Question

According to a simple physiological model, an athletic adult male needs 20 calories per day per pound of body weight to maintain his weight. If he consumes more or fewer calories than those required to maintain his weight, his weight changes at a rate proportional to the difference between the number of calories consumed and the number needed to maintain his current weight; the constant of proportionality is $$1 / 3500$$ pounds per calorie. Suppose that a particular person has a constant caloric intake of $$I$$ calories per day. Let $$W(t)$$ be the person's weight in pounds at time $$t$$ (measured in days). (a) What differential equation has solution $$W(t) ?$$(b) Find the equilibrium solution of the differential equation. Based on the context, do you expect the equilibrium to be stable or unstable? (c) Solve this differential equation. (d) Graph $$W(t)$$ if the person starts out weighing 160 pounds and consumes 3000 calories a day.

Answer

## Question1.a:

**step1 Formulating the Rate of Weight Change**

The problem states that the rate of weight change is proportional to the difference between calories consumed and calories needed to maintain current weight. First, we need to express the calories needed to maintain current weight in terms of the person's weight $$W(t)$$.

$$ \text{Calories needed per day} = 20 \times W(t) $$

Next, we identify the caloric intake as $$I$$ calories per day. The difference between consumed calories and needed calories is then calculated.

$$ \text{Caloric Difference} = I - 20 \times W(t) $$

The rate of weight change, $$\frac{dW}{dt}$$, is proportional to this caloric difference, with a constant of proportionality of $$\frac{1}{3500}$$ pounds per calorie. We can now write the differential equation.

$$ \frac{dW}{dt} = \frac{1}{3500} (I - 20W) $$

## Question1.b:

**step1 Finding the Equilibrium Solution**

An equilibrium solution occurs when the rate of change of weight, $$\frac{dW}{dt}$$, is zero. This means the weight is no longer changing, indicating a stable weight. To find the equilibrium weight, we set the differential equation from part (a) to zero and solve for $$W$$. Let's denote the equilibrium weight as $$W_e$$.

$$ \frac{1}{3500} (I - 20W_e) = 0 $$

Multiplying both sides by 3500, we get:

$$ I - 20W_e = 0 $$

Now, we solve for $$W_e$$.

$$ 20W_e = I $$

$$ W_e = \frac{I}{20} $$

**step2 Determining the Stability of the Equilibrium**

To determine if the equilibrium is stable or unstable, we analyze the behavior of $$\frac{dW}{dt}$$ when the weight $$W$$ is slightly above or below the equilibrium weight $$W_e$$.
━━━━━━━━━━━━━━━━━━━━━━━━━━━━━━
Exercises to complete:
1) Copy the passage from the weight-change math problem word for word, starting with "The problem states" and going on through "is then calculated.".
2) Write the next part of the weight-change math problem, picking up right after its last sentence.
You won't need the material that comes after this.
━━━━━━━━━━━━━━━━━━━━━━━━━━━━━━
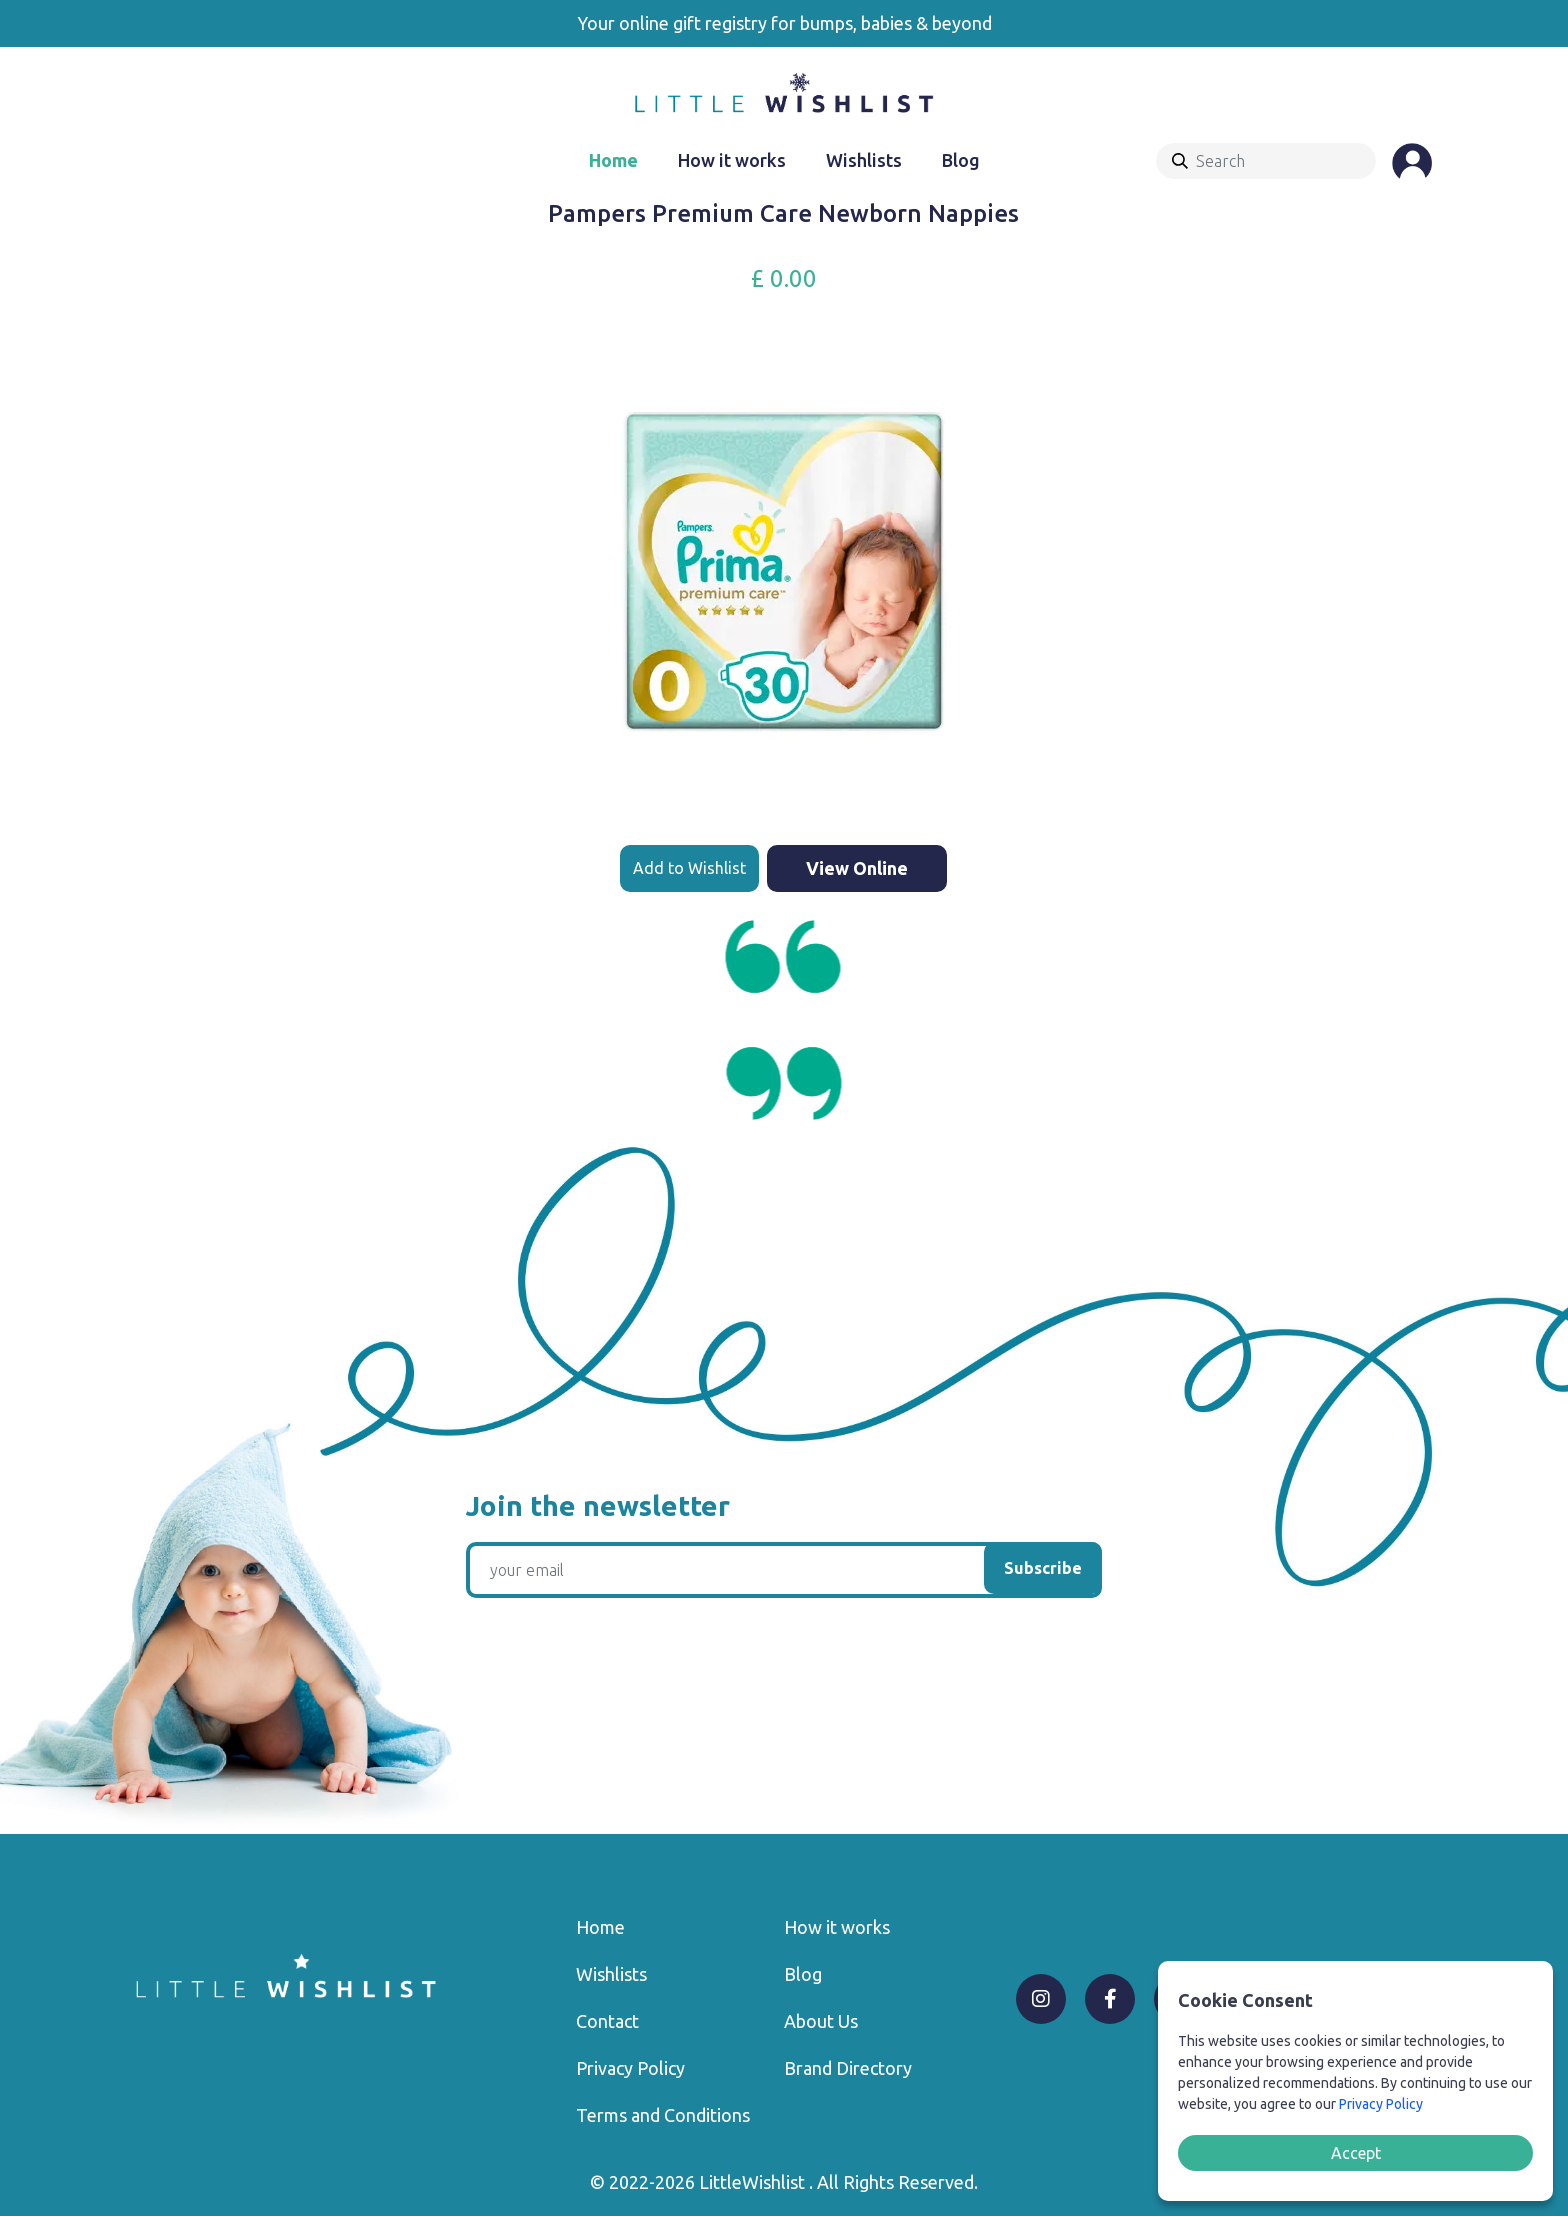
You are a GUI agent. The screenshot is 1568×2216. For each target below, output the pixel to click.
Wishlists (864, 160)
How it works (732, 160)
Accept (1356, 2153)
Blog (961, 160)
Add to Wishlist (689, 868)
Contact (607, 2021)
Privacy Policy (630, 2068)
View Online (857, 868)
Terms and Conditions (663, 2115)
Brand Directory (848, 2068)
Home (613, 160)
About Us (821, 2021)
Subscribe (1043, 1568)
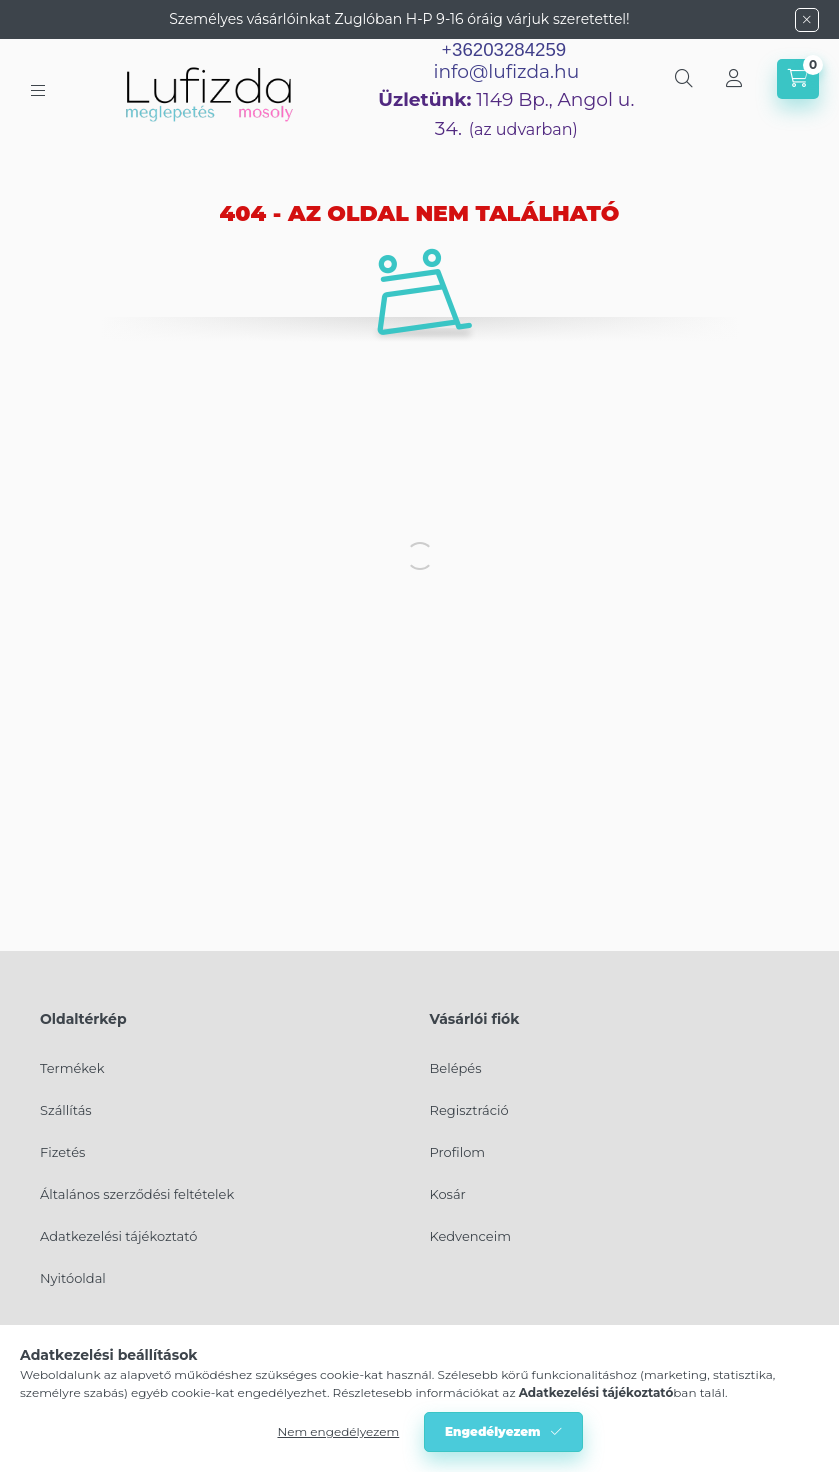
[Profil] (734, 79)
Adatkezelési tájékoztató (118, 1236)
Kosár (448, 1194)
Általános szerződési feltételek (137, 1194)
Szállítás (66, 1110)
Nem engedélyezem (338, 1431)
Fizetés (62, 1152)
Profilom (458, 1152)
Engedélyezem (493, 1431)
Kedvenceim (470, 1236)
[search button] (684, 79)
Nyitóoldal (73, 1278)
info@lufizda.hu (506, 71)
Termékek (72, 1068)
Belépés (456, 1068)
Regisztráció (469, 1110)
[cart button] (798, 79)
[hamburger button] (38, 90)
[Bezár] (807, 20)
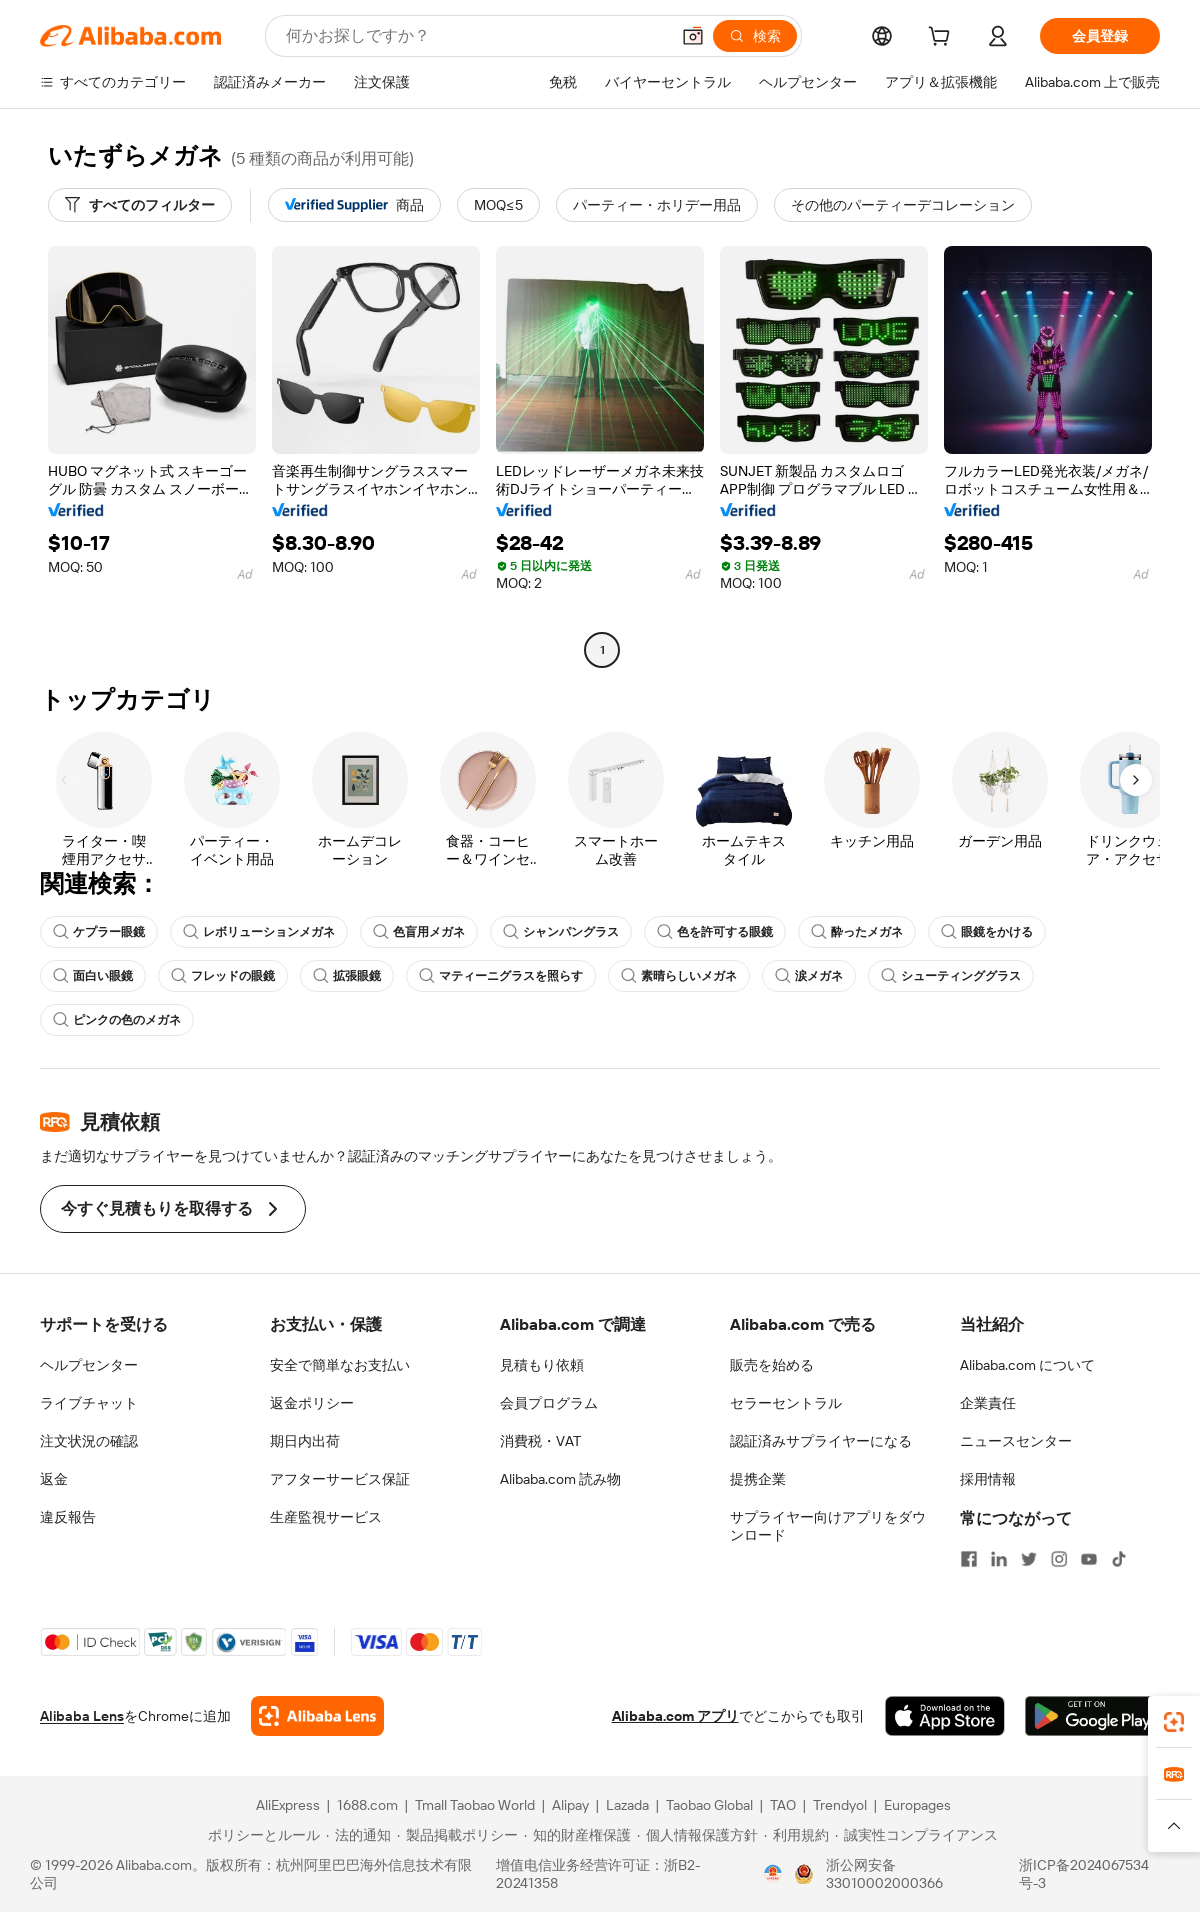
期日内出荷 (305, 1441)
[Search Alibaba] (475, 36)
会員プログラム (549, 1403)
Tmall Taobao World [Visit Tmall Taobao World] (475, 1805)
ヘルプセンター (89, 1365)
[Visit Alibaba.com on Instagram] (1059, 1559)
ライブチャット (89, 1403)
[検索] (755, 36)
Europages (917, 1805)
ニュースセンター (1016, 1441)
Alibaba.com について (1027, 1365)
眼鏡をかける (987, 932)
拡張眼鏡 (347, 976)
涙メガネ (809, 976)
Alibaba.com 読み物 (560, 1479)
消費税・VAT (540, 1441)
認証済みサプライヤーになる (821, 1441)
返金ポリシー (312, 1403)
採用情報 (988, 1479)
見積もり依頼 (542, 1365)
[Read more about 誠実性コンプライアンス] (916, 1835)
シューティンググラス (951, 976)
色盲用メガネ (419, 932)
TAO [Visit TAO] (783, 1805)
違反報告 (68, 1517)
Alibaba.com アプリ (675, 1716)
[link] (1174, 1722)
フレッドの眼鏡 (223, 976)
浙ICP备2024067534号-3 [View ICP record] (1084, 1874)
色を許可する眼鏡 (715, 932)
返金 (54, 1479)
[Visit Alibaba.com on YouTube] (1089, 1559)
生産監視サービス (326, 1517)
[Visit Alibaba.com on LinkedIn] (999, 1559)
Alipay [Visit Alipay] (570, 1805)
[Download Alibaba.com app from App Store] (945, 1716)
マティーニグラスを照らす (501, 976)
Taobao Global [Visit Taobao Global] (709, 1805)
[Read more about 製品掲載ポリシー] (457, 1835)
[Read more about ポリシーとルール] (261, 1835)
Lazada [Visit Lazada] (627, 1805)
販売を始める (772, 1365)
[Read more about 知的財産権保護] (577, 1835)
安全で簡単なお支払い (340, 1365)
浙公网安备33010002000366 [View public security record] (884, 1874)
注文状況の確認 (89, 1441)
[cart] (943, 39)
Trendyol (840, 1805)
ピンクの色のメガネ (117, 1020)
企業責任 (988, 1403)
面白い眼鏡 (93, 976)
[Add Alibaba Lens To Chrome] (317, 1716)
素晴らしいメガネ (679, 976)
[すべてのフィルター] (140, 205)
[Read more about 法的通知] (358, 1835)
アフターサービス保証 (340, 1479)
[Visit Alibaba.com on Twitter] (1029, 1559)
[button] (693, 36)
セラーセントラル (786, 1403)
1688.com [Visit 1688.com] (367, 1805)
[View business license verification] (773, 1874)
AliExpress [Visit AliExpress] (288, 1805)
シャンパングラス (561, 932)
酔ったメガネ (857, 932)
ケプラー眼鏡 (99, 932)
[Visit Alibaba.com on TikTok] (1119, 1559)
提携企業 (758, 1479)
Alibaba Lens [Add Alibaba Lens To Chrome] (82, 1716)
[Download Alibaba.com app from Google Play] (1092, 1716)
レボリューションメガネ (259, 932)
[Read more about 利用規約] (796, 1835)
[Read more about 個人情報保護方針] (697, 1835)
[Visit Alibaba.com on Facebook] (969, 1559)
━━━━━━━━━━━━━━━━━━━━━━━━━━━━━━
Results:
1)
The problem states that the rate of weight change is proportional to the difference between calories consumed and calories needed to maintain current weight. First, we need to express the calories needed to maintain current weight in terms of the person's weight $$W(t)$$.

$$ \text{Calories needed per day} = 20 \times W(t) $$

Next, we identify the caloric intake as $$I$$ calories per day. The difference between consumed calories and needed calories is then calculated.

2)
Case 1: If $$W > W_e$$ (person weighs more than equilibrium).

Since $$W_e = \frac{I}{20}$$, if $$W > \frac{I}{20}$$, then $$20W > I$$. This means the term $$(I - 20W)$$ will be negative. Consequently, $$\frac{dW}{dt} = \frac{1}{3500} (I - 20W) < 0$$. A negative rate of change means the weight will decrease, moving back towards $$W_e$$.

Case 2: If $$W < W_e$$ (person weighs less than equilibrium).

If $$W < \frac{I}{20}$$, then $$20W < I$$. This means the term $$(I - 20W)$$ will be positive. Consequently, $$\frac{dW}{dt} = \frac{1}{3500} (I - 20W) > 0$$. A positive rate of change means the weight will increase, moving back towards $$W_e$$.

Since the weight tends to return to the equilibrium value whether it is above or below it, the equilibrium is stable.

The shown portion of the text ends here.